▸ **Exercise description**
Reproduce every one of the records below verbatim, line for line, with no changes.

▸ **Recorded data**
** Begin **

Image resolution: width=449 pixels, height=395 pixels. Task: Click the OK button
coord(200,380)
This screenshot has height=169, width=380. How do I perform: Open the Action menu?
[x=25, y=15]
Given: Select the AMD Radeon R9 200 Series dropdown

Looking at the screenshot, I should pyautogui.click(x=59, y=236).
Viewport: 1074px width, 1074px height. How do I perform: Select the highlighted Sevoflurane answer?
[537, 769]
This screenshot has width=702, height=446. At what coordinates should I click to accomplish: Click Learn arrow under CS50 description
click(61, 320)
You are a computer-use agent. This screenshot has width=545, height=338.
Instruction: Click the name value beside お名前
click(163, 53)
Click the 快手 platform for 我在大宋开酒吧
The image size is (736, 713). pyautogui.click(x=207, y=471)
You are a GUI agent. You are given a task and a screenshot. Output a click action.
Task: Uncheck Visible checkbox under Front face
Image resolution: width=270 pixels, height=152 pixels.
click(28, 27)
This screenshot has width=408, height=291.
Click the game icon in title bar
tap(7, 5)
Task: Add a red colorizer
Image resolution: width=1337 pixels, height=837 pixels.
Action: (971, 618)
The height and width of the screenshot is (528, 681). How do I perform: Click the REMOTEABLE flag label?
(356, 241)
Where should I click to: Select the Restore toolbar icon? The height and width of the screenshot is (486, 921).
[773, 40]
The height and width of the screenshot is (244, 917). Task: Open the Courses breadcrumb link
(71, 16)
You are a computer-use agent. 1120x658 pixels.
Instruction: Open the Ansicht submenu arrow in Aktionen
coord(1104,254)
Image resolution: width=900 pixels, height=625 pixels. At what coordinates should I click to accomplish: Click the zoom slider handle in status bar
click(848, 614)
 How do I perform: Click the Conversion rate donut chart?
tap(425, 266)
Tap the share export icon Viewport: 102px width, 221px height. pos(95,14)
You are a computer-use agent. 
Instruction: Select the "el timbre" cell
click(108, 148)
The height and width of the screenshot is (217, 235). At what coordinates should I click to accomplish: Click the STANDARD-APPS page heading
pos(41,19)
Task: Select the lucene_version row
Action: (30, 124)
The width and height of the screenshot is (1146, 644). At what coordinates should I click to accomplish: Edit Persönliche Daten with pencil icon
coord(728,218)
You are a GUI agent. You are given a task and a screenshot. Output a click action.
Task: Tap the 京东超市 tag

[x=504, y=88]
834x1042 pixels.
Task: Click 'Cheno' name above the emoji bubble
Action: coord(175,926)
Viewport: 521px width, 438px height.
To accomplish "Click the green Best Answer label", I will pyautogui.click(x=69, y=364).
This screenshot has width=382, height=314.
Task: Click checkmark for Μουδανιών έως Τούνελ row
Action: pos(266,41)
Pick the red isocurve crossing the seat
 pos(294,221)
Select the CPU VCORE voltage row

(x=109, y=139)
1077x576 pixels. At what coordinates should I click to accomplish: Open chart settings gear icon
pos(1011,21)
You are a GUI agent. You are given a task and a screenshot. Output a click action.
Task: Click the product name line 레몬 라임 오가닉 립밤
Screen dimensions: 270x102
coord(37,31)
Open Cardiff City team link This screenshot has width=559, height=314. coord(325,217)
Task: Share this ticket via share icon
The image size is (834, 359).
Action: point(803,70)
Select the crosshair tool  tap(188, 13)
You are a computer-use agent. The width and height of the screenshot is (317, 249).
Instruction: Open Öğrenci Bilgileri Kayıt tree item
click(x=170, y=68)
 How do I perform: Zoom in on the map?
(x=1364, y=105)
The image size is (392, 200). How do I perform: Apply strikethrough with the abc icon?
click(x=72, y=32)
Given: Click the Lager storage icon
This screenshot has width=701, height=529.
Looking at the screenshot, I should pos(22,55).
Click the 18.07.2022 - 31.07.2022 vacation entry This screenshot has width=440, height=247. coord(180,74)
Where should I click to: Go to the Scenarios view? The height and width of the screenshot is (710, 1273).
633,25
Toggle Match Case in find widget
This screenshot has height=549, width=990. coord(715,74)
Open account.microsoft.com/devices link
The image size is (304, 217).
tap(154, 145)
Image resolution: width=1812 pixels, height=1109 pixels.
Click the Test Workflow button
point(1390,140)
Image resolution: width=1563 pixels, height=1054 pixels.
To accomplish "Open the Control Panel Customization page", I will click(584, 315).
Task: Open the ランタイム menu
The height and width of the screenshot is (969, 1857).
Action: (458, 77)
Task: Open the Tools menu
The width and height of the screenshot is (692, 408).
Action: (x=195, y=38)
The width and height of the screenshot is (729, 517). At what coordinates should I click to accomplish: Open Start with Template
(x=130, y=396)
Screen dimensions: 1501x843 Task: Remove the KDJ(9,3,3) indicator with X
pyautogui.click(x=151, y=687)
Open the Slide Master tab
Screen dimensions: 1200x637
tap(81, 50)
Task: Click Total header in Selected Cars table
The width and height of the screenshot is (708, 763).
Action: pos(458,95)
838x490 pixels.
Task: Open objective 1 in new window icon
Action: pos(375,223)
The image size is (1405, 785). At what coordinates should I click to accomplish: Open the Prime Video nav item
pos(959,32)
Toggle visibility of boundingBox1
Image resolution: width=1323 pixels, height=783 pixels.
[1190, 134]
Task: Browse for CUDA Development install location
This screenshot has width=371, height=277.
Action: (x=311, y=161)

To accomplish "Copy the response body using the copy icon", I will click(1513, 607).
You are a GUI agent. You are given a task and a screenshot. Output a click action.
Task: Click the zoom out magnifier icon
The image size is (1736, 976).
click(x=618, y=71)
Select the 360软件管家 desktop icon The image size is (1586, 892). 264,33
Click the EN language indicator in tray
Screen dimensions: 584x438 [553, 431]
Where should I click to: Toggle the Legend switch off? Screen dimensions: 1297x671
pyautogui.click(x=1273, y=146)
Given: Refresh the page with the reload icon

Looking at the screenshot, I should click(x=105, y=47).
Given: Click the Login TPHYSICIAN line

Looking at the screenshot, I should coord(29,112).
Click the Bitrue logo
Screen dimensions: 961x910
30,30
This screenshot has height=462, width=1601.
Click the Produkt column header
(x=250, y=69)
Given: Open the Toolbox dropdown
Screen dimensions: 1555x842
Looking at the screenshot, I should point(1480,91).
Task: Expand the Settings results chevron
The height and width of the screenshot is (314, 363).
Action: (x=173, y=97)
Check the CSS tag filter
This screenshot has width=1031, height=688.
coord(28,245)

** End **

▸ **Written response**
Image resolution: width=449 pixels, height=395 pixels. Task: Click the OK button
coord(200,380)
This screenshot has height=169, width=380. How do I perform: Open the Action menu?
[x=25, y=15]
Given: Select the AMD Radeon R9 200 Series dropdown

Looking at the screenshot, I should pyautogui.click(x=59, y=236).
Viewport: 1074px width, 1074px height. How do I perform: Select the highlighted Sevoflurane answer?
[537, 769]
This screenshot has width=702, height=446. At what coordinates should I click to accomplish: Click Learn arrow under CS50 description
click(61, 320)
You are a computer-use agent. This screenshot has width=545, height=338.
Instruction: Click the name value beside お名前
click(163, 53)
Click the 快手 platform for 我在大宋开酒吧
The image size is (736, 713). pyautogui.click(x=207, y=471)
You are a GUI agent. You are given a task and a screenshot. Output a click action.
Task: Uncheck Visible checkbox under Front face
Image resolution: width=270 pixels, height=152 pixels.
click(28, 27)
This screenshot has width=408, height=291.
Click the game icon in title bar
tap(7, 5)
Task: Add a red colorizer
Image resolution: width=1337 pixels, height=837 pixels.
Action: (971, 618)
The height and width of the screenshot is (528, 681). How do I perform: Click the REMOTEABLE flag label?
(356, 241)
Where should I click to: Select the Restore toolbar icon? The height and width of the screenshot is (486, 921).
[773, 40]
The height and width of the screenshot is (244, 917). Task: Open the Courses breadcrumb link
(71, 16)
You are a computer-use agent. 1120x658 pixels.
Instruction: Open the Ansicht submenu arrow in Aktionen
coord(1104,254)
Image resolution: width=900 pixels, height=625 pixels. At what coordinates should I click to accomplish: Click the zoom slider handle in status bar
click(848, 614)
 How do I perform: Click the Conversion rate donut chart?
tap(425, 266)
Tap the share export icon Viewport: 102px width, 221px height. pos(95,14)
You are a computer-use agent. 
Instruction: Select the "el timbre" cell
click(108, 148)
The height and width of the screenshot is (217, 235). At what coordinates should I click to accomplish: Click the STANDARD-APPS page heading
pos(41,19)
Task: Select the lucene_version row
Action: (30, 124)
The width and height of the screenshot is (1146, 644). At what coordinates should I click to accomplish: Edit Persönliche Daten with pencil icon
coord(728,218)
You are a GUI agent. You are given a task and a screenshot. Output a click action.
Task: Tap the 京东超市 tag

[x=504, y=88]
834x1042 pixels.
Task: Click 'Cheno' name above the emoji bubble
Action: coord(175,926)
Viewport: 521px width, 438px height.
To accomplish "Click the green Best Answer label", I will pyautogui.click(x=69, y=364).
This screenshot has width=382, height=314.
Task: Click checkmark for Μουδανιών έως Τούνελ row
Action: pos(266,41)
Pick the red isocurve crossing the seat
 pos(294,221)
Select the CPU VCORE voltage row

(x=109, y=139)
1077x576 pixels. At what coordinates should I click to accomplish: Open chart settings gear icon
pos(1011,21)
You are a GUI agent. You are given a task and a screenshot. Output a click action.
Task: Click the product name line 레몬 라임 오가닉 립밤
Screen dimensions: 270x102
coord(37,31)
Open Cardiff City team link This screenshot has width=559, height=314. coord(325,217)
Task: Share this ticket via share icon
The image size is (834, 359).
Action: point(803,70)
Select the crosshair tool  tap(188, 13)
You are a computer-use agent. The width and height of the screenshot is (317, 249).
Instruction: Open Öğrenci Bilgileri Kayıt tree item
click(x=170, y=68)
 How do I perform: Zoom in on the map?
(x=1364, y=105)
The image size is (392, 200). How do I perform: Apply strikethrough with the abc icon?
click(x=72, y=32)
Given: Click the Lager storage icon
This screenshot has width=701, height=529.
Looking at the screenshot, I should pos(22,55).
Click the 18.07.2022 - 31.07.2022 vacation entry This screenshot has width=440, height=247. coord(180,74)
Where should I click to: Go to the Scenarios view? The height and width of the screenshot is (710, 1273).
633,25
Toggle Match Case in find widget
This screenshot has height=549, width=990. coord(715,74)
Open account.microsoft.com/devices link
The image size is (304, 217).
tap(154, 145)
Image resolution: width=1812 pixels, height=1109 pixels.
Click the Test Workflow button
point(1390,140)
Image resolution: width=1563 pixels, height=1054 pixels.
To accomplish "Open the Control Panel Customization page", I will click(584, 315).
Task: Open the ランタイム menu
The height and width of the screenshot is (969, 1857).
Action: (458, 77)
Task: Open the Tools menu
The width and height of the screenshot is (692, 408).
Action: (x=195, y=38)
The width and height of the screenshot is (729, 517). At what coordinates should I click to accomplish: Open Start with Template
(x=130, y=396)
Screen dimensions: 1501x843 Task: Remove the KDJ(9,3,3) indicator with X
pyautogui.click(x=151, y=687)
Open the Slide Master tab
Screen dimensions: 1200x637
tap(81, 50)
Task: Click Total header in Selected Cars table
The width and height of the screenshot is (708, 763).
Action: pos(458,95)
838x490 pixels.
Task: Open objective 1 in new window icon
Action: pos(375,223)
The image size is (1405, 785). At what coordinates should I click to accomplish: Open the Prime Video nav item
pos(959,32)
Toggle visibility of boundingBox1
Image resolution: width=1323 pixels, height=783 pixels.
[1190, 134]
Task: Browse for CUDA Development install location
This screenshot has width=371, height=277.
Action: (x=311, y=161)

To accomplish "Copy the response body using the copy icon", I will click(1513, 607).
You are a GUI agent. You are given a task and a screenshot. Output a click action.
Task: Click the zoom out magnifier icon
The image size is (1736, 976).
click(x=618, y=71)
Select the 360软件管家 desktop icon The image size is (1586, 892). 264,33
Click the EN language indicator in tray
Screen dimensions: 584x438 [553, 431]
Where should I click to: Toggle the Legend switch off? Screen dimensions: 1297x671
pyautogui.click(x=1273, y=146)
Given: Refresh the page with the reload icon

Looking at the screenshot, I should click(x=105, y=47).
Given: Click the Login TPHYSICIAN line

Looking at the screenshot, I should coord(29,112).
Click the Bitrue logo
Screen dimensions: 961x910
30,30
This screenshot has height=462, width=1601.
Click the Produkt column header
(x=250, y=69)
Given: Open the Toolbox dropdown
Screen dimensions: 1555x842
Looking at the screenshot, I should point(1480,91).
Task: Expand the Settings results chevron
The height and width of the screenshot is (314, 363).
Action: (x=173, y=97)
Check the CSS tag filter
This screenshot has width=1031, height=688.
coord(28,245)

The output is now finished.